-------- Trecho do documento

Toda essa introdução nos ajuda a entendermos a Argentina, onde certa soberba da equipe governante não imaginava, pelo menos no início da batalha eleitoral, que a direita podia arrebatar-lhes o governo. Assim, Cristina K. [Kirchner], que não se animou ou não quis reformar a Constituição para tentar uma [nova] reeleição, em contrapartida se deu ao luxo de ir subindo e baixando a dedo possíveis candidatos a presidente, deixando Daniel Scioli como escolhido. Justamente, um governador que havia tido uma gestão de regular para baixo, e que flertava com os Estados Unidos e Israel, algo comum aos três candidatos com maior percentagem de votos: Macri, [Sergio] Massa e Scioli. Por outro lado, é esse mesmo Scioli que, em nível local [Província de Buenos Aires], pretendia solucionar os conflitos e o tema da insegurança, injetando milhares de policiais (20 mil), que, paradoxalmente, hoje, utilizará a nova governadora direitista [María Eugenia Vidal]. Scioli foi, de toda forma, um péssimo candidato. Mas não foi o único, já que CFK [Cristina Fernández de Kirchner] escolheu para as eleições da importantíssima Província de Buenos Aires (Aníbal Fernández), quase pior que o anterior. De fato, já no primeiro turno, foi derrotado, pela decisão, inclusive, de muitos eleitores kirchneristas, que não estavam dispostos a engolirem semelhante sapo.
Por tudo isso, não é que Macri tenha ganhado, mas, sim, perdeu o kirchnerismo. De fato, depois do triunfo de Scioli por uma escassa margem, no primeiro turno, tanto Cristina como seus grupos juvenis mais leais (La Cámpora, entre outros) não se dispuseram a “militarem” como as circunstâncias exigiam. Frente a esse panorama, e à sensação de que, caso perdesse, viria um governo como este atual, de características neoliberais e totalitárias, muitos cidadãos e cidadãs decidiram pôr a campanha no ombro e se autoconvocaram para tentarem evitar o que, logo, lamentavelmente, sucedeu.

----------------
-------- Entradas extraídas

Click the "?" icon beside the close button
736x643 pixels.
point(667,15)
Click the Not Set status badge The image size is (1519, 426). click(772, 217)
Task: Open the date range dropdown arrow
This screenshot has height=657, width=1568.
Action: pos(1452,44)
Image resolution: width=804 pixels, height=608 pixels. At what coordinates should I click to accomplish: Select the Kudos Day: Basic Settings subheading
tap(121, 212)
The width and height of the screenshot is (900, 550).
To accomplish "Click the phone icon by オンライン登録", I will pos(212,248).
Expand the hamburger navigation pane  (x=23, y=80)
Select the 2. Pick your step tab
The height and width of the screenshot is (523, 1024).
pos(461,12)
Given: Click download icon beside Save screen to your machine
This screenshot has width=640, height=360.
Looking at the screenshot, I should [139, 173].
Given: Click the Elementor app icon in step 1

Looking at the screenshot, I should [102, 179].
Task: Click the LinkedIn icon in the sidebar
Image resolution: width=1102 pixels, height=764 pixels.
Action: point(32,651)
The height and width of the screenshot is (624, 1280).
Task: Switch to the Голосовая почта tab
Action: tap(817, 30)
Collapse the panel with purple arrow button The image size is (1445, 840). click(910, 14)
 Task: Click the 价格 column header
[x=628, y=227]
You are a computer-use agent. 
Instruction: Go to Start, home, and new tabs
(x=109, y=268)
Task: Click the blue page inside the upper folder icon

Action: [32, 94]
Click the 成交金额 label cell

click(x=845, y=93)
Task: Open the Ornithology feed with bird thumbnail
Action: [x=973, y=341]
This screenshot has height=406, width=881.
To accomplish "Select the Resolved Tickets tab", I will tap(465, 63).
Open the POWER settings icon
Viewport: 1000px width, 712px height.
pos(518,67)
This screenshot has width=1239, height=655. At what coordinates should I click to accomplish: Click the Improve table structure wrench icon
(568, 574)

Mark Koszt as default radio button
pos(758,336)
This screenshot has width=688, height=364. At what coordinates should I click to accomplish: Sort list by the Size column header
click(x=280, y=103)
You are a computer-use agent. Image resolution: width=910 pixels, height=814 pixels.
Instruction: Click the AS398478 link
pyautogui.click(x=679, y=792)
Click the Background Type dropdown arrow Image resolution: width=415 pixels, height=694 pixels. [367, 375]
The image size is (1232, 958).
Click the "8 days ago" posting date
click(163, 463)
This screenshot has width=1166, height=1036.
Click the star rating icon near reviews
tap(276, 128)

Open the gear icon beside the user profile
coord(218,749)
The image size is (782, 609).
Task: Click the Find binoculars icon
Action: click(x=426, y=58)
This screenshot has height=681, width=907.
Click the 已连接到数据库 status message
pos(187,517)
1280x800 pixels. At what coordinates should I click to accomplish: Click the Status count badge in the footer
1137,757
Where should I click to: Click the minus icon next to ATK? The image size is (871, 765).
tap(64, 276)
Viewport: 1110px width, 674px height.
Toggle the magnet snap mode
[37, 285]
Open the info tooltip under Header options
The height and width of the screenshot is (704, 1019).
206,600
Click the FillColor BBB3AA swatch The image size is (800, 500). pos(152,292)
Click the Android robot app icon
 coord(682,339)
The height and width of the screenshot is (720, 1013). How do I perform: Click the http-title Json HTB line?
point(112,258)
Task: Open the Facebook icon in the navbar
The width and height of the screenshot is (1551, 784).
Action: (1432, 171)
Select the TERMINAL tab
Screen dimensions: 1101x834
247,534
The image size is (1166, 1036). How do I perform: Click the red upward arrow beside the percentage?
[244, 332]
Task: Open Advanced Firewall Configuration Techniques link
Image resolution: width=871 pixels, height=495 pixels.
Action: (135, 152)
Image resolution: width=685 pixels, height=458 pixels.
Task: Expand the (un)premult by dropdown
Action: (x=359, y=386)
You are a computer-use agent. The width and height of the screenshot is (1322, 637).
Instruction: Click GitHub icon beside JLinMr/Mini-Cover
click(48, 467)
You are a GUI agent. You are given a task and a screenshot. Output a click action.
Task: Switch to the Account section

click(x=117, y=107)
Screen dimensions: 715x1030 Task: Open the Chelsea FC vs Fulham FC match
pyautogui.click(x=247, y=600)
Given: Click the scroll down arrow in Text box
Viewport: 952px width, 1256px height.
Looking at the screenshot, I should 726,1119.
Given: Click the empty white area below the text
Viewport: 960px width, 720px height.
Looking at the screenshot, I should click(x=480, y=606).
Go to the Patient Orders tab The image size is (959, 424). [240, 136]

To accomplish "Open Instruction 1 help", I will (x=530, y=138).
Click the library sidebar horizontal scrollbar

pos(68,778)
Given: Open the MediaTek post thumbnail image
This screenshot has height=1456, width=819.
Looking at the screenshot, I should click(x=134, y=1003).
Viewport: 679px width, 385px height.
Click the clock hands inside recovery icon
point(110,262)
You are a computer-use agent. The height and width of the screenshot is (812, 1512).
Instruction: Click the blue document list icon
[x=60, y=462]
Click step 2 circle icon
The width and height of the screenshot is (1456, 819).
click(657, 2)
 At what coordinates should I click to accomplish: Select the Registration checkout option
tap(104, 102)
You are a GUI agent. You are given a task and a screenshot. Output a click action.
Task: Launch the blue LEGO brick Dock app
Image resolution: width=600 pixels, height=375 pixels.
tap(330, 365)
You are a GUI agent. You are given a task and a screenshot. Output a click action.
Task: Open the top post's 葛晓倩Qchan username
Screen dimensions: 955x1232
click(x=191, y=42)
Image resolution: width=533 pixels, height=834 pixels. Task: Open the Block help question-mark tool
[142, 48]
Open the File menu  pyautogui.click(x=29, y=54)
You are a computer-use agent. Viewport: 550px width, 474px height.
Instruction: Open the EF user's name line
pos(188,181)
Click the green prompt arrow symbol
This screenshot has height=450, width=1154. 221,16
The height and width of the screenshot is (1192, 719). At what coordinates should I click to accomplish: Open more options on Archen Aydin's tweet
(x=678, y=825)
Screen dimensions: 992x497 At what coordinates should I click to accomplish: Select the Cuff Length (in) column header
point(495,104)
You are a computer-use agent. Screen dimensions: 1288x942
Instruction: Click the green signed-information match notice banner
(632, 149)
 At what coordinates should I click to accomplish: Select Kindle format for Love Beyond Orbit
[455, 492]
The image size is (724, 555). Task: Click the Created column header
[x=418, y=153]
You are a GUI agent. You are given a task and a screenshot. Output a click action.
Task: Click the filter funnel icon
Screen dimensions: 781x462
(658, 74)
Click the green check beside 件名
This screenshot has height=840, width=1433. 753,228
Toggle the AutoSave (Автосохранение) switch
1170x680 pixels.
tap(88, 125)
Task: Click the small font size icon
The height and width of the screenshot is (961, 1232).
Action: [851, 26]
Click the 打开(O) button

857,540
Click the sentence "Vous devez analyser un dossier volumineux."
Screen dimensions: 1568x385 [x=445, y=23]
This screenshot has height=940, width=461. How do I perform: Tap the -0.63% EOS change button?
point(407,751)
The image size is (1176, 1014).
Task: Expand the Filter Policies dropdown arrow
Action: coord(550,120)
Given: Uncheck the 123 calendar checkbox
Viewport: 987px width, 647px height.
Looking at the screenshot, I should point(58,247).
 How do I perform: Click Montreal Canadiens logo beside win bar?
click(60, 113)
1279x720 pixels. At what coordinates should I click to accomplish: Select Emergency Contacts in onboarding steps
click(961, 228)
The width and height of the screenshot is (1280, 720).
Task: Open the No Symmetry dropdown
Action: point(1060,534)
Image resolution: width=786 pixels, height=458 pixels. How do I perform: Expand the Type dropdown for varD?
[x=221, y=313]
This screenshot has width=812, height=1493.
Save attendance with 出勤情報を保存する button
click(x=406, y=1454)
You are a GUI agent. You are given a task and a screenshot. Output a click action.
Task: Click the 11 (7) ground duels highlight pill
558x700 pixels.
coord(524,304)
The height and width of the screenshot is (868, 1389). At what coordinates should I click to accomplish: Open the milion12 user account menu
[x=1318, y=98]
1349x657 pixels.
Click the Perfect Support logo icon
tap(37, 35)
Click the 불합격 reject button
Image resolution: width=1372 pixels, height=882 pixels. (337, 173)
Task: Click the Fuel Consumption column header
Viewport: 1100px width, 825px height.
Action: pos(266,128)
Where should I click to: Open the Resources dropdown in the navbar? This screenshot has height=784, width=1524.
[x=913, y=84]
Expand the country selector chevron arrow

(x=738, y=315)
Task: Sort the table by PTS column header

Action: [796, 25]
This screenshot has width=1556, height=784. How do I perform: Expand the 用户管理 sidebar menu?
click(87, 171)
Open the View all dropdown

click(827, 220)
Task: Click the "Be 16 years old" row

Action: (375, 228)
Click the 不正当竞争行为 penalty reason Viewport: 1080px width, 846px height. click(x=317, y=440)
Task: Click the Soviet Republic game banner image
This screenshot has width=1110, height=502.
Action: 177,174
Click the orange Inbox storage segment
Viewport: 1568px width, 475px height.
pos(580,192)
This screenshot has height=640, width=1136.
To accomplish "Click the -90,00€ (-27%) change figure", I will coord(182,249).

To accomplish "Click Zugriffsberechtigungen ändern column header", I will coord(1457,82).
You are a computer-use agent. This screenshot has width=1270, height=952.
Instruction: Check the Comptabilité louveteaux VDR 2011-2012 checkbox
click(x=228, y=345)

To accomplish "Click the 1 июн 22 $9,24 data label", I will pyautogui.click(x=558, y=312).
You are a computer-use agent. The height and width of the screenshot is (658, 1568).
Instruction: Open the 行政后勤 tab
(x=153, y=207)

----------------

Instruções do exercício:
Retome o texto sobre a derrota do kirchnerismo nas eleições argentinas, começando logo após a última frase dele.

Resposta do exercício:
O progressismo argentino, como outros tantos, caiu em um profundo abismo, por várias razões de peso: a primeira, sua aposta em consolidar uma proposta em que o consumo fora algo mais do que prioritário; e o capitalismo “suave” ou “humano” fosse a trincheira a defender.
Por outro lado, ao contrário do que, no início, planejava Néstor Kirchner, sobre a aplicação de uma ideia de construção política transversal, na qual se inseriram, além do peronismo, outros setores políticos de esquerda e populares, acabou sendo deixada de lado esta proposta, e o mesmo Kirchner se dedicou a fortalecer o muito desvalorizado Partido Justicialista (PJ). Uma instância burocrática e, geralmente, colaboracionista, decorada com posições macarthistas e com uma clara tendência à corrupção da maioria dos seus quadros dirigentes. O mesmo ocorreu naquele momento, nas relações do kirchnerismo, com o pior da burocracia sindical argentina. Não é casualidade que, atualmente, com o vice-reinado macrista, muitos dos seus melhores aliados são políticos do PJ e do sindicalismo pactista e entreguista.
O candidato kirchnerista derrotado, Daniel Scioli, juntamente com o ex-presidente neoliberal Carlos Menem. A aproximação entre os dois foi uma das razões que levaram ao distanciamento de parte da militância. Foto: Reprodução. |
Adital: No Brasil, Macri foi apresentado como um empresário de sucesso, como a pessoa que fora eleita para “salvar” a Argentina. Sua forte campanha de marketing não dizia muito sobre o seu futuro governo (Cambiemos? O quê?). Afinal, quem é o Mauricio Macri que não foi apresentado aos seus eleitores?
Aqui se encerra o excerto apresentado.